▸ **WHAT YOU NEED TO DO**
Your task is to show every line in the listing below that includes "search".

────

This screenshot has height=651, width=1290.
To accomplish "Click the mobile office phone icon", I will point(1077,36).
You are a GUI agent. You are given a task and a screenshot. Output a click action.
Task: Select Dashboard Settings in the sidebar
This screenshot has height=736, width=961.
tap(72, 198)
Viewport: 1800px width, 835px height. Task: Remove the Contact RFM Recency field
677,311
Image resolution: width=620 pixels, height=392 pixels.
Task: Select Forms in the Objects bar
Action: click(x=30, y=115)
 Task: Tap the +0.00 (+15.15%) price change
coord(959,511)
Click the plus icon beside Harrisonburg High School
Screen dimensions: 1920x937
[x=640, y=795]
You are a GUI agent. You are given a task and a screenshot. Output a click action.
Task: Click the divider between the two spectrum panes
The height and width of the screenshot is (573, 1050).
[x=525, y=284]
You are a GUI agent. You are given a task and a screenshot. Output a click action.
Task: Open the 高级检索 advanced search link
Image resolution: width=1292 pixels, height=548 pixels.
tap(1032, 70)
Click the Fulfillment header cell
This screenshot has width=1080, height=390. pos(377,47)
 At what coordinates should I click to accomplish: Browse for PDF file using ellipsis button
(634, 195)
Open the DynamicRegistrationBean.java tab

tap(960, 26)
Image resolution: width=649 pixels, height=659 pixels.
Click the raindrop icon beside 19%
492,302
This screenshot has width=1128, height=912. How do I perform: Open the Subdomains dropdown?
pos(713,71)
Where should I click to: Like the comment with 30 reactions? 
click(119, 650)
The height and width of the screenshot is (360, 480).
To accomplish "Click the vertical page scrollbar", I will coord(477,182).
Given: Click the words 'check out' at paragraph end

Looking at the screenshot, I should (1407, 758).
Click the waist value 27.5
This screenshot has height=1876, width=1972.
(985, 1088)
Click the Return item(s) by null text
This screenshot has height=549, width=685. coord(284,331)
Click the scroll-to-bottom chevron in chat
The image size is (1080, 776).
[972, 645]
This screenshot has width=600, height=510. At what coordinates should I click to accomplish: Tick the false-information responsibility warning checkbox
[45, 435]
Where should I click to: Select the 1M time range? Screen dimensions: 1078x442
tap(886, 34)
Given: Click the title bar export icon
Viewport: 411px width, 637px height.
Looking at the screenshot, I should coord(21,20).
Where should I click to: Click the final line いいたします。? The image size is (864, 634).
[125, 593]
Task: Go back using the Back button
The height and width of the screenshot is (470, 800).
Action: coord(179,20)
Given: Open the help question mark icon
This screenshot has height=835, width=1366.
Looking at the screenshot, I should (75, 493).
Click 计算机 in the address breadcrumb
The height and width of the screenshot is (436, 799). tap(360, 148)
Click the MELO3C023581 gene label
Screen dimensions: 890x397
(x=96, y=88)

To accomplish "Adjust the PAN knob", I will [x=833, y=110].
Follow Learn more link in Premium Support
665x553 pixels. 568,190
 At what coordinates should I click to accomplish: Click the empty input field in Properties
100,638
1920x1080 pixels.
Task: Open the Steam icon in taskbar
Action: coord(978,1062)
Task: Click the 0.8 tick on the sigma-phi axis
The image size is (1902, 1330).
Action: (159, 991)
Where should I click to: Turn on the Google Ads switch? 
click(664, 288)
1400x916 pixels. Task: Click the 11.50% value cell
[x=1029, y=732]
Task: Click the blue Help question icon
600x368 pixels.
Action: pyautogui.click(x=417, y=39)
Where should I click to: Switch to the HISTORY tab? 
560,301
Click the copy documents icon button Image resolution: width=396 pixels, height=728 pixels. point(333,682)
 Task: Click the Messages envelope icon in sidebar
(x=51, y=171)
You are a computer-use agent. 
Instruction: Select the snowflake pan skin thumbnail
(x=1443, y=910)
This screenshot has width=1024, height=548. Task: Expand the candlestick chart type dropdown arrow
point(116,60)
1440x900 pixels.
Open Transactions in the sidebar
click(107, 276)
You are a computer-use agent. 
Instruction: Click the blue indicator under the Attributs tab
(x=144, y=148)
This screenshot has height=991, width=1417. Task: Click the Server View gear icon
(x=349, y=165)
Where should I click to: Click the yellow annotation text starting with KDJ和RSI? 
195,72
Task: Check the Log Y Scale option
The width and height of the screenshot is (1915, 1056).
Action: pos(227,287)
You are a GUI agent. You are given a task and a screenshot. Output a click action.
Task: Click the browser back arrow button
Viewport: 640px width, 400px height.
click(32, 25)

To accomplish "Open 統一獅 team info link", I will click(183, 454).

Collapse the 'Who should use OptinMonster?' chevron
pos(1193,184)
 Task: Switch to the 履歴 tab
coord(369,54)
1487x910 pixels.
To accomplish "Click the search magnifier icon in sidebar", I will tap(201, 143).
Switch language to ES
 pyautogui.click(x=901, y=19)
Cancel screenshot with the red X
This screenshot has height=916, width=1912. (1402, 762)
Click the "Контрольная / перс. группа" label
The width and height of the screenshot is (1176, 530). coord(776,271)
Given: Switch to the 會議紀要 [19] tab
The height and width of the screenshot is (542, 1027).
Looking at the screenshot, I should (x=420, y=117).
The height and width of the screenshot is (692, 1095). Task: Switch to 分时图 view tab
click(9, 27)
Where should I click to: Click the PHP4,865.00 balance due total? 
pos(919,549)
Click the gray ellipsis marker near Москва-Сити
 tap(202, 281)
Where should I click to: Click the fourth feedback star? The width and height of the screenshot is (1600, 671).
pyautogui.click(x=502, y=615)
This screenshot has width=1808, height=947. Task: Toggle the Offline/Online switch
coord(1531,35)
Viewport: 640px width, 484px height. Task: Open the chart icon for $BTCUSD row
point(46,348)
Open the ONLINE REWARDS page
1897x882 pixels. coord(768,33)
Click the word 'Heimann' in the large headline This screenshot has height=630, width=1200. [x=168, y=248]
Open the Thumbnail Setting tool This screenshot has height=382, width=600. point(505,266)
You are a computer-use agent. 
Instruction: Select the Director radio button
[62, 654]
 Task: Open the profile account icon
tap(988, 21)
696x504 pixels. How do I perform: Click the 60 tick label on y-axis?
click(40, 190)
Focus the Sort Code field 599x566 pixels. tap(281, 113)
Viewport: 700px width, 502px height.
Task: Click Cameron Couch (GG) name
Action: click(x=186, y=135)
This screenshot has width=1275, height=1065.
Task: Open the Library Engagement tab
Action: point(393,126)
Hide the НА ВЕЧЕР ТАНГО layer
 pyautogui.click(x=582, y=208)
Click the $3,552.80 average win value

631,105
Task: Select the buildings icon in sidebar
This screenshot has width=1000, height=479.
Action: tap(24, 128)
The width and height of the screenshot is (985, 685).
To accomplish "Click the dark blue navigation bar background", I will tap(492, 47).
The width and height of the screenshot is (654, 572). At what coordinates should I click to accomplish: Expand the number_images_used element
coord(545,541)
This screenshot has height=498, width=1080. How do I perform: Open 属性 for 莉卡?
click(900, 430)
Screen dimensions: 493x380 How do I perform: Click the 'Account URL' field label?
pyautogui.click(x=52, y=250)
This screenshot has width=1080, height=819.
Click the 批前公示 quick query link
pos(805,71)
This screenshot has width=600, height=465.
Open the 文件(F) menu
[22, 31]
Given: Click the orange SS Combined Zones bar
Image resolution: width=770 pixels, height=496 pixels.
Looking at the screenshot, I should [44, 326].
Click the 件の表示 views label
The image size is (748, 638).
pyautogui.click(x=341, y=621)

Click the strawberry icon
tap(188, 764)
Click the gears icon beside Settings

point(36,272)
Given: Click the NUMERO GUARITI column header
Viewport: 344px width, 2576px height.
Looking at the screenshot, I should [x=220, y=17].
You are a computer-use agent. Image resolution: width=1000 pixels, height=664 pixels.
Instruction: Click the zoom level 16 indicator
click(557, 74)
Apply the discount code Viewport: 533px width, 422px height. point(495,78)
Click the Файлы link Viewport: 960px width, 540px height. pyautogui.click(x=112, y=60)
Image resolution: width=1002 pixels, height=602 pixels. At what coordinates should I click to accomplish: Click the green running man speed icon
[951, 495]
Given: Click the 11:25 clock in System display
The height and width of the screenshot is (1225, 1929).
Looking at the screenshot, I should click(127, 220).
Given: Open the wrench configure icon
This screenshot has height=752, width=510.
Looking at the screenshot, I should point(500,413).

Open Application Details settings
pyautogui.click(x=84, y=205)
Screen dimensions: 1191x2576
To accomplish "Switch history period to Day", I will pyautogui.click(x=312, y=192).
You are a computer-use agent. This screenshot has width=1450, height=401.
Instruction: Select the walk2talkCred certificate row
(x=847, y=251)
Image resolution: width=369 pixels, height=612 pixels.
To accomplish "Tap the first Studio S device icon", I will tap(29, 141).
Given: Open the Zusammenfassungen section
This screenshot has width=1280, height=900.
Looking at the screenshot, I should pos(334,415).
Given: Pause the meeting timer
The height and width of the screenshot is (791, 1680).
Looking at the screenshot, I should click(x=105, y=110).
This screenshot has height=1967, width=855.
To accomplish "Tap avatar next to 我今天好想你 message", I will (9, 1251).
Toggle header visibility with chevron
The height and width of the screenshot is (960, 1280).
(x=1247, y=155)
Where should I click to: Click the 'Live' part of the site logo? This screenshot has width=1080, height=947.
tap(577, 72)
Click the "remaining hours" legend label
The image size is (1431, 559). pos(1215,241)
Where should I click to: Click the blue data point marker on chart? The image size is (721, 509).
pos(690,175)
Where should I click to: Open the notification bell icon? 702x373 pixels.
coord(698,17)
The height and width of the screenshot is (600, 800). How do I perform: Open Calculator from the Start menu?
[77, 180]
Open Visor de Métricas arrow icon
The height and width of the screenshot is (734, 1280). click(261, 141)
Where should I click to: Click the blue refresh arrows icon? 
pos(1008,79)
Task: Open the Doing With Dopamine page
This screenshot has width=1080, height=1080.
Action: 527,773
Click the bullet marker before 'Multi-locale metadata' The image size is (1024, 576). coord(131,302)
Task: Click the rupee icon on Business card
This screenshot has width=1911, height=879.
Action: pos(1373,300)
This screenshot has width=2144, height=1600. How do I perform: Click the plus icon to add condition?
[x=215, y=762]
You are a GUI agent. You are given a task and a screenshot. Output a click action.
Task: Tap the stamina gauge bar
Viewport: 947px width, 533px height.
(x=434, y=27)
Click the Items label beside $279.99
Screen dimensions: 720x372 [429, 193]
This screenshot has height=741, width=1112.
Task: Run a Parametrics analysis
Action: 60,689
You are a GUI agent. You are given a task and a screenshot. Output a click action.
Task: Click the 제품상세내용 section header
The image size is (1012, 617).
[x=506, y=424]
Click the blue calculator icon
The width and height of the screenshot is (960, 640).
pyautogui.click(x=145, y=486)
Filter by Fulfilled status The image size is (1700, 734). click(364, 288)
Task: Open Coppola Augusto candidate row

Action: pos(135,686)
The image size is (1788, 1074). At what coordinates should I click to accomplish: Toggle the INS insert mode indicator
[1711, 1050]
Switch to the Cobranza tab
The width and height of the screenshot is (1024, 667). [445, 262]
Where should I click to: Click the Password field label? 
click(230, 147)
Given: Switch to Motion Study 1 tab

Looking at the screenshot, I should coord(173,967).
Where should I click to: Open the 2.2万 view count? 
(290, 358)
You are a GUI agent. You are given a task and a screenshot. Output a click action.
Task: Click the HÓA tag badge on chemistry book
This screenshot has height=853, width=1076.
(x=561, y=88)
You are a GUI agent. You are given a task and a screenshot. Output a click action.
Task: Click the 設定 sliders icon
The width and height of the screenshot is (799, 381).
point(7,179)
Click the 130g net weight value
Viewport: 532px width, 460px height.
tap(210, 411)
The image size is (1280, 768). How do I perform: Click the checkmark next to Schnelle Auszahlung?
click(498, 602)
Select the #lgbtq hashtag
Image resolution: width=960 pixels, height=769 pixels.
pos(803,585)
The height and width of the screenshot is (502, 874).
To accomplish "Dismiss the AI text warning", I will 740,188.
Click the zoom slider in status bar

────

▸ **TASK OUTPUT**
Task: Open the 高级检索 advanced search link
To accomplish "Click the search magnifier icon in sidebar", I will tap(201, 143).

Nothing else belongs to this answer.